Telling gay people that they need to support the rights of polygamists to marry as a consequence of fighting for their right to marry makes just as much sense as telling interracial couples back in the sixties that they were being hypocritical for not including the rights of gays to marry in their fight for the right to interracial marriage. Just because you can’t free all people from opressive, discriminatory laws in one fell swoop doesn’t mean you shouldn’t fight to free yourself from them.

Trying to burden the gay marriage movement with the yoke of marriage rights for polygamists is a cute tactic, but it’s remarkably disingenuous. Of course I acknowledge the government’s right to place restrictions on marriage; I am fighting against a specific set of restrictions that I believe are unjust and discriminatory. I believe that other restrictions are just and fair and necessary. But no-one has offered any proof, any evidence that prohibitions against gay marriage serve to prevent any harm, or do any good for society. Therefore, I specifically oppose them.

Polygamy is a red herring in this discussion. In other words, take it elsewhere.

I want to know the mechanism by which Marriage is harmed by allowing two homosexual, consenting adults marry.

In what way is the structure “chipped”? Are straights suddenly no longer married in the same way they were before? Are they no longer allowed to get married? The “structure” of a Straight Marriage hasn’t changed at all by allowing a Gay Marriage. If Ozzie and Harriet are safe, then there was no damage done.
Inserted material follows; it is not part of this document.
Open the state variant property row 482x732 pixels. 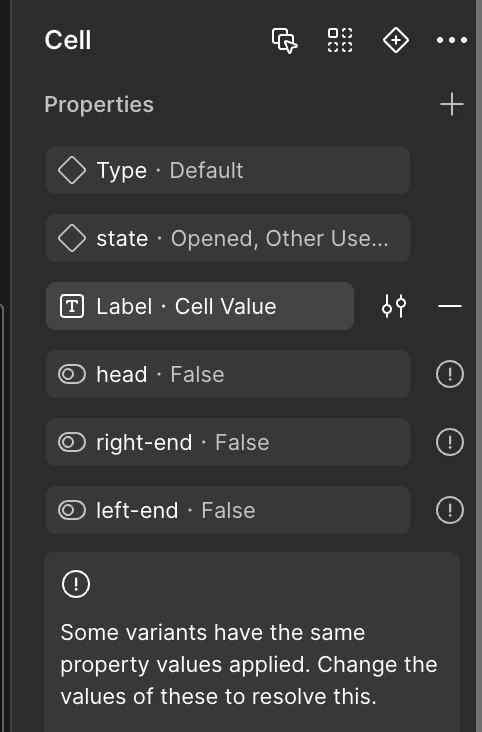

The mechanism by which marriage is harmed is the paving of the way towards state-recognized polygamy as an unintentional (or intentional, depending on who you speak with) side effect of state-recognized homosexual unions. An inherent and vital part of marriage is monogamy. Without it, marriage is pretty much meaningless from a social angle.

In that vein, I’ve heard that homosexuals tend to be less monogamous than heterosexuals, though I can’t vouch for the validity of such claims. If it is true, it could potentially be more ammo against gay marriages, in that it could weaken the idea of monogamy is an important aspect of the marriage contract.
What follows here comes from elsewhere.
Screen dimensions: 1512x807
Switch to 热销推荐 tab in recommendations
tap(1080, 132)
One thing that must be understood, though, is that marriage is not a “right”, it’s a privalege. The freedom to choose who you spend your life with, who you choose to love - that’s a right. But getting the state to officially endorse your choice is not, any more than driving on public roads is a right, or getting a tax break for having children is a right. The state has a vested interest in promoting marriage as a social contract, and thus it should seek to do so in such a way that the idea behind that contract is preserved. If a case can be made that gay marriage does not diminish the social benefits of the marriage contract, then gays should be granted the privalege of being able to marry. If such a case can’t be made, then marriage should remain a strictly heterosexual arrangement.

All that being said, my opinion is that homosexual marriage won’t harm the notion of marriage, although polygamous marriage will. Since I recognize that a slippery-slope argument could be made in this case, I would support homosexual marriage as along as it was tied to legislation explicitly defining marriage as a union between 2 people.
Jeff

don’t you people know that homosexual marriage is a ‘gateway’ marriage?

before you know it, people will be marrying their pets, and that opens the way to insurance scam! i mean, if i marry my guinae pig, given their average lifespan, i’m clearly in it for the money, right?

besides, i find nothing attractive about men. how do i know that my wife isn’t just faking interest to uphold tradition? if they legalize gay marriage, she might run off and find herself a hot horny lesbian to marry!

sigh

anyway, i can’t see how gay people can harm the ‘institution of marriage’ more than straight folks have already done. and i’m really disturbed at the catch-22 that Eve describes…i know too many people that buy into it.